Ministerpräsident Rüttgers offenbar tief verärgert
NRW-CDU macht ihrem Ärger Luft

Nach der Vorstellung der künftigen Ministerriege der CDU/CSU in einer Großen Koalition regt sich in der Union teils heftige Kritik über die von der designierten Bundeskanzlerin Angela Merkel am Montag vorgestellten Kabinettsliste. Für Ärger sorgt vor allem, dass der CSU-Rebell Horst Seehofer Agrarminister werden soll und der mächtige NRW-Landesverband bei der Vergabe der Ministerämter leer ausgeht.

HB BERLIN. Gegenüber dem Handelsblatt klagten hochrangige CDU-Politiker aus Nordrhein-Westfalen, dass der mit Abstand mitgliederstärkste CDU-Landesverband keine Minister stelle, sei eine riesige Enttäuschung.

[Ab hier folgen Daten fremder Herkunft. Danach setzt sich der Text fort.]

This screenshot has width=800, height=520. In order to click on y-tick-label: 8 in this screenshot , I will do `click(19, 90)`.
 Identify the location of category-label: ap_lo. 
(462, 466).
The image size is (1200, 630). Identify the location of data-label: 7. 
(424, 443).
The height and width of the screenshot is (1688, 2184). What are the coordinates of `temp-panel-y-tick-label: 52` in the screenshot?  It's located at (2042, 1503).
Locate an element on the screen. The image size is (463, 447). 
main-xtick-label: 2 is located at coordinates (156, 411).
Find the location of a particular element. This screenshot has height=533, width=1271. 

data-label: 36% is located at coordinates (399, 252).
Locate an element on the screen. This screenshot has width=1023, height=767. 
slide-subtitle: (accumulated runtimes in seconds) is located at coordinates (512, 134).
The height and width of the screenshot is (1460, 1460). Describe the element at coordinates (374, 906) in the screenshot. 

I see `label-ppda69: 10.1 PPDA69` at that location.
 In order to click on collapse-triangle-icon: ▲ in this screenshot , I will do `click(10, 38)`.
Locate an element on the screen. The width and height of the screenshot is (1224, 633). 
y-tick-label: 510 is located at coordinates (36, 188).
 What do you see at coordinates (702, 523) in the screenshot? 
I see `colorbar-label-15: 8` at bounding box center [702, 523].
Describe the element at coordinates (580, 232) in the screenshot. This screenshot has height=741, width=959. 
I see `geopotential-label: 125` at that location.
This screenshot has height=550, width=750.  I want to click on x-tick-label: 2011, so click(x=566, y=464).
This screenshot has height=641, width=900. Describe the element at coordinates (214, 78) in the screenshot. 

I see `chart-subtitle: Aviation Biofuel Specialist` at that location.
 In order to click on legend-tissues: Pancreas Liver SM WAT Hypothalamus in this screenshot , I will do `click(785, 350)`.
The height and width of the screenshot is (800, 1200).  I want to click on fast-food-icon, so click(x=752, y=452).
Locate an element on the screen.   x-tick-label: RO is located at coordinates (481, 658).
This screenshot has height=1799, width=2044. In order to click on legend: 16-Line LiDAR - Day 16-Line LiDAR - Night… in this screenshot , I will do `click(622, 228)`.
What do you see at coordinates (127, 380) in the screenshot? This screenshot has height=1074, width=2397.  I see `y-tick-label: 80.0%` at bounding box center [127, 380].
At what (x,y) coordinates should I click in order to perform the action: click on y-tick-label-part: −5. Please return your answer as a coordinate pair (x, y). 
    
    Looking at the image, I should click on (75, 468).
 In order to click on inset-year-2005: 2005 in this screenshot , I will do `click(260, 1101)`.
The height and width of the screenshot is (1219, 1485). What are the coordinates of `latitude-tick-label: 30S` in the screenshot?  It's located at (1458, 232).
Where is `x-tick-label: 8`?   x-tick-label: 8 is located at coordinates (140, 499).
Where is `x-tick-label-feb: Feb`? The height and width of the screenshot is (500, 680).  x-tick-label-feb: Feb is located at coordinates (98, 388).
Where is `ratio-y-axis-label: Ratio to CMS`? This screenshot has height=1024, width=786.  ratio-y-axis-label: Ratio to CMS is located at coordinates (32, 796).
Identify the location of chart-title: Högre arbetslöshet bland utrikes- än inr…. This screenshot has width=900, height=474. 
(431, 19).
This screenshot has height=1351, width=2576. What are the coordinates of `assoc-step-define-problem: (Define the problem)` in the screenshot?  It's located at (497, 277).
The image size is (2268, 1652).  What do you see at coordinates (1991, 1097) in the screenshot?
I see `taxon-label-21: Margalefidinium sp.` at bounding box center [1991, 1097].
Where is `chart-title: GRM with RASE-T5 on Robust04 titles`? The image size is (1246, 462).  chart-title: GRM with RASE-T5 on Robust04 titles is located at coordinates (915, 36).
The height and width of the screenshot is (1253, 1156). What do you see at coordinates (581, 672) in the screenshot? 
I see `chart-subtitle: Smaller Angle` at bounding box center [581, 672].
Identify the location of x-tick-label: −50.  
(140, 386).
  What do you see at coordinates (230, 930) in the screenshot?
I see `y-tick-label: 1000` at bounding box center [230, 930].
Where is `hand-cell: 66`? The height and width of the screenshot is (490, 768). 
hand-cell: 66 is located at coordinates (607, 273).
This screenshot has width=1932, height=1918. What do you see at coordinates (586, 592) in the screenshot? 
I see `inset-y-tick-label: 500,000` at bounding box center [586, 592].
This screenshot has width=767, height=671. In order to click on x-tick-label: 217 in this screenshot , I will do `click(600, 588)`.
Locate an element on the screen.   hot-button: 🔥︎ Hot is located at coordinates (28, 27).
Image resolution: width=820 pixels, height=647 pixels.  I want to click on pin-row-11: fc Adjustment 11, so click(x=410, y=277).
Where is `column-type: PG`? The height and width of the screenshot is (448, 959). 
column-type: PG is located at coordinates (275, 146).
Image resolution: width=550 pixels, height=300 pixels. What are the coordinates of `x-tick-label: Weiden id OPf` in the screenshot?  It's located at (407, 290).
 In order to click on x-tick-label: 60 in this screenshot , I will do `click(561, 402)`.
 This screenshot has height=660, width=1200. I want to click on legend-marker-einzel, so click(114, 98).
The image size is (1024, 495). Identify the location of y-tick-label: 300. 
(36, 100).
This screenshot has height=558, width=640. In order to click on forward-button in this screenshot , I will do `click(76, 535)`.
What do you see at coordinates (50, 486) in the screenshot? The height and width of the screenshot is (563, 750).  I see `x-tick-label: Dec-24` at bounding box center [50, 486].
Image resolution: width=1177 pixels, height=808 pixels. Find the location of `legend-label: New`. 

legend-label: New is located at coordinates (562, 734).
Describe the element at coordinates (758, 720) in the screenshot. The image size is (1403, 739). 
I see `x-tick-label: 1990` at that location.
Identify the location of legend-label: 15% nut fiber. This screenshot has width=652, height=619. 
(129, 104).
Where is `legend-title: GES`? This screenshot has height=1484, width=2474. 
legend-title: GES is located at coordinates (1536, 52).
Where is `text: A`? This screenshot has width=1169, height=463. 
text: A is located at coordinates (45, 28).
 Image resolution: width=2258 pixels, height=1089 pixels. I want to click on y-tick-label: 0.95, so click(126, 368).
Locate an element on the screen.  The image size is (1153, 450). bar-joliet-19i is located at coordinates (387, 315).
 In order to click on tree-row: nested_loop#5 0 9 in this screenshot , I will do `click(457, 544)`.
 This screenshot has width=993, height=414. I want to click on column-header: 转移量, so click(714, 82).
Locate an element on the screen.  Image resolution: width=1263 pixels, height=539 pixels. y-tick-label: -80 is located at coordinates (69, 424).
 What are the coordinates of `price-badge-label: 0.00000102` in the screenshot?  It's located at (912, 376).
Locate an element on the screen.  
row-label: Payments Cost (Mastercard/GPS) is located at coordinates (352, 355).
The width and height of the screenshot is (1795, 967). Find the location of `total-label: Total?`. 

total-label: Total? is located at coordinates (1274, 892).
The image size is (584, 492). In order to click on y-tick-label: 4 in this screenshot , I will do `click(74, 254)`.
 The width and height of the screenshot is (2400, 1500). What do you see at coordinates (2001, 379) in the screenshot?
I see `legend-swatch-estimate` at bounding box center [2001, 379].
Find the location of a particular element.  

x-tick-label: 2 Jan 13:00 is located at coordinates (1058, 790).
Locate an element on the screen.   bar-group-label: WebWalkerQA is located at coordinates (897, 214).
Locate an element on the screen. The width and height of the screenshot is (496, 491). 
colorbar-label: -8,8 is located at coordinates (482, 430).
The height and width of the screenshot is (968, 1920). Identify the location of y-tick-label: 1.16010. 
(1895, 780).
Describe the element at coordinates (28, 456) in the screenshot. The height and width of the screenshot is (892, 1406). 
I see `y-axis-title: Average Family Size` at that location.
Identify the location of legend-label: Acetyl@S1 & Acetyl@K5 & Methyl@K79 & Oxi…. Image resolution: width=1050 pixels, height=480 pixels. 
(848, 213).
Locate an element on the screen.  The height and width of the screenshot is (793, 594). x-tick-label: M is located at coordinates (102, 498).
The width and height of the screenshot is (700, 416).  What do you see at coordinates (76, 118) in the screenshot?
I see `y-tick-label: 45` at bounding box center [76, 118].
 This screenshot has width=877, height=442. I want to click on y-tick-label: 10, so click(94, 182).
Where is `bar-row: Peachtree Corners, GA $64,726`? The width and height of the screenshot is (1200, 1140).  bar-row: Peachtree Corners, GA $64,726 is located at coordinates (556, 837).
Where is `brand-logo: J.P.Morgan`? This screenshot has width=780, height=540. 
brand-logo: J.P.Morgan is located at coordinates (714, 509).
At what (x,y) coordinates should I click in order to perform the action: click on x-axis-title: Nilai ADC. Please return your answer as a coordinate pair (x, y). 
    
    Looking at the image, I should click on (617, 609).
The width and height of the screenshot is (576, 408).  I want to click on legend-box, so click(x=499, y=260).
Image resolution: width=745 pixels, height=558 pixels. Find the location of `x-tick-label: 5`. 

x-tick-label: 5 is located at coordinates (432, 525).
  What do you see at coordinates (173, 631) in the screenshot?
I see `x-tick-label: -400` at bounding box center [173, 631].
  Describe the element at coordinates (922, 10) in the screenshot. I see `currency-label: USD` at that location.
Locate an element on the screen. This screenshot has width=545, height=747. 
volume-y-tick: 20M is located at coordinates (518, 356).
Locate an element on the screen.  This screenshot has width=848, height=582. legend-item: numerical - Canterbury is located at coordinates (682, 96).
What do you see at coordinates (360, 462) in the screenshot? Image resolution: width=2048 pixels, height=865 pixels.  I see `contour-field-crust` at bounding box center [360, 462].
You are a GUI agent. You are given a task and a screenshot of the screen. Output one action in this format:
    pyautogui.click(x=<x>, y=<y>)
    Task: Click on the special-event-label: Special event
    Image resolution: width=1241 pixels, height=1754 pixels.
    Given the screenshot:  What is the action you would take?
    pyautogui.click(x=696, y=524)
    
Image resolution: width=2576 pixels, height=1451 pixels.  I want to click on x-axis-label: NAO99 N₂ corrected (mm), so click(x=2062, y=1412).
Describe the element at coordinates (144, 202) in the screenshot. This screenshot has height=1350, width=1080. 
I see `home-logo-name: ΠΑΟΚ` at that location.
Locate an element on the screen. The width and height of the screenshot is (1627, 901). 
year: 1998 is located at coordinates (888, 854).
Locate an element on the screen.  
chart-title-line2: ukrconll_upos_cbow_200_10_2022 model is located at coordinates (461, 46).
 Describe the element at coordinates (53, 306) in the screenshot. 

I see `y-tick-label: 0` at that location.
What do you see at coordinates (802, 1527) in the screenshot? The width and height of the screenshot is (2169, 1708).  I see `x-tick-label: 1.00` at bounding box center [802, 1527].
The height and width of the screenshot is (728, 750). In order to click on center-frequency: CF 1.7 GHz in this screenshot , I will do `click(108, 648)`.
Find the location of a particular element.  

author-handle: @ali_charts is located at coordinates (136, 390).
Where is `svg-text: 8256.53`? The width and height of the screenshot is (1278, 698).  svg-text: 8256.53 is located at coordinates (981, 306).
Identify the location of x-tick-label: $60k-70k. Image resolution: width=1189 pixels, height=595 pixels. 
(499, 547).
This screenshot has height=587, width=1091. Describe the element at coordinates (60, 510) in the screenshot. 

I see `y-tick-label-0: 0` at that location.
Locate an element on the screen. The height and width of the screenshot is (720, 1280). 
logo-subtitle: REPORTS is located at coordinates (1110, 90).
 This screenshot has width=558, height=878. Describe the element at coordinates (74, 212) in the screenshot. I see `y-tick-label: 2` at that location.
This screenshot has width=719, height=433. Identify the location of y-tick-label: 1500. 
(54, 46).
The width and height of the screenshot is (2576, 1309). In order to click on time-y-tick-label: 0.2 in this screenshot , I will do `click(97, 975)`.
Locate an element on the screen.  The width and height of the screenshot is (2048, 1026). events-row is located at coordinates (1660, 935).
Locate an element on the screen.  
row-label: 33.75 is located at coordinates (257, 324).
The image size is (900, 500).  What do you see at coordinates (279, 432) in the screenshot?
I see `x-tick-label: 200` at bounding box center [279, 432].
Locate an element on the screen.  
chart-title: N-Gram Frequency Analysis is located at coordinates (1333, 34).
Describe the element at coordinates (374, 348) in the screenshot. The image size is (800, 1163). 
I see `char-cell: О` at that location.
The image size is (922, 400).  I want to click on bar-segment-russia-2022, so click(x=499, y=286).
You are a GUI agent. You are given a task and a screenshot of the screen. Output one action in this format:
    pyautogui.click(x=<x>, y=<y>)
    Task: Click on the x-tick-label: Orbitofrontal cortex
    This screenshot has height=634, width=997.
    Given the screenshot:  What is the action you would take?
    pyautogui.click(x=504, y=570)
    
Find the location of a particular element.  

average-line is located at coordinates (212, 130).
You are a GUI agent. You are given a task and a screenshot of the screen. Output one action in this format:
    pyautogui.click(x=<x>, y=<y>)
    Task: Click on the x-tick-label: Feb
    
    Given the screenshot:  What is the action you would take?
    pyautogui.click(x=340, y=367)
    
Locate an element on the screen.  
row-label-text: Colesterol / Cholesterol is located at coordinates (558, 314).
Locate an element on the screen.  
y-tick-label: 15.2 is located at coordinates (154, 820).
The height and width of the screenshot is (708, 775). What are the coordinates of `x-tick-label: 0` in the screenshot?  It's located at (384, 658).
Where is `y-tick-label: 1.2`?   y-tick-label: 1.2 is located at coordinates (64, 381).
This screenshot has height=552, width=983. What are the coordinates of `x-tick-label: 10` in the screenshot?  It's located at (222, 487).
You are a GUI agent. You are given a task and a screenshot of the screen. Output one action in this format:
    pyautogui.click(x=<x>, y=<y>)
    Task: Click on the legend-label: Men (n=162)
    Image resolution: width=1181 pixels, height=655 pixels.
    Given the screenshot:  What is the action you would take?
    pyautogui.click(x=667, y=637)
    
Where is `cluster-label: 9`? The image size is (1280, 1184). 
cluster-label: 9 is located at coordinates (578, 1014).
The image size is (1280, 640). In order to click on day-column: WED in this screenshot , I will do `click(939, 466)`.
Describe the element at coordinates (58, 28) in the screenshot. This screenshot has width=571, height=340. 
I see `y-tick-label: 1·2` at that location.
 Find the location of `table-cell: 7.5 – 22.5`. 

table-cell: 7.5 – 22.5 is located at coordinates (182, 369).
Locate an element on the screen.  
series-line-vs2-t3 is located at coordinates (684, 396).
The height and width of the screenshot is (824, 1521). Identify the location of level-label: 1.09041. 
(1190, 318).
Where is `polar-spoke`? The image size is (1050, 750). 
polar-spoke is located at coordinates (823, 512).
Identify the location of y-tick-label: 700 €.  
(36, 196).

Der nordrhein-westfälische Regierungssprecher Thomas Kemper sagte der Zeitung "Die Welt", Ministerpräsident Jürgen Rüttgers (CDU) sei tief verärgert. Rüttgers selbst sagte dem Blatt, er wolle die Entscheidung der designierten Kanzlerin Angela Merkel über die Besetzung des Kabinetts nicht kommentieren.

Der Landesverband erwarte jetzt Kompensationsgeschäfte bei den noch zu vergebenden Staatssekretärsposten, hieß es aus Reihen der CDU-NRW. Außerdem soll der niederrheinische Unionsfraktionsvize Ronald Pofalla Mitte November zum neuen CDU-Generalsekretär gewählt werden. Amtsinhaber Volker Kauder übernimmt den Vorsitz der CDU/CSU-Bundestagsfraktion.

Merkel hatte überraschend den sächsischen Innenminister Thomas de Maizière zum Chef des Kanzleramts berufen. De Maizière, Cousin des letzten DDR-Ministerpräsidenten Lothar de Maizière, setzte sich gegen den aus NRW stammenden Fraktionsgeschäftsführer Norbert Röttgen durch, der lange als Favorit für das Amt gehandelt worden war.

In der Union hieß es zwar, de Maizières Berufung befriedige die Ansprüche der ostdeutschen CDU-Landesverbände. Doch das allein wollten die Vertreter der CDU-NRW als Begründung nicht gelten lassen. "Ich hätte mir gewünscht, dass die CDU Nordrhein-Westfalen im Kabinett vertreten gewesen wäre", sagte der Vize-Fraktionschef der Union im Bundestag, Wolfgang Bosbach, gegenüber mehreren Medien. Vor allem hätte es ihn für Norbert Röttgen gefreut, der lange als Kanzleramtsminister im Gespräch war.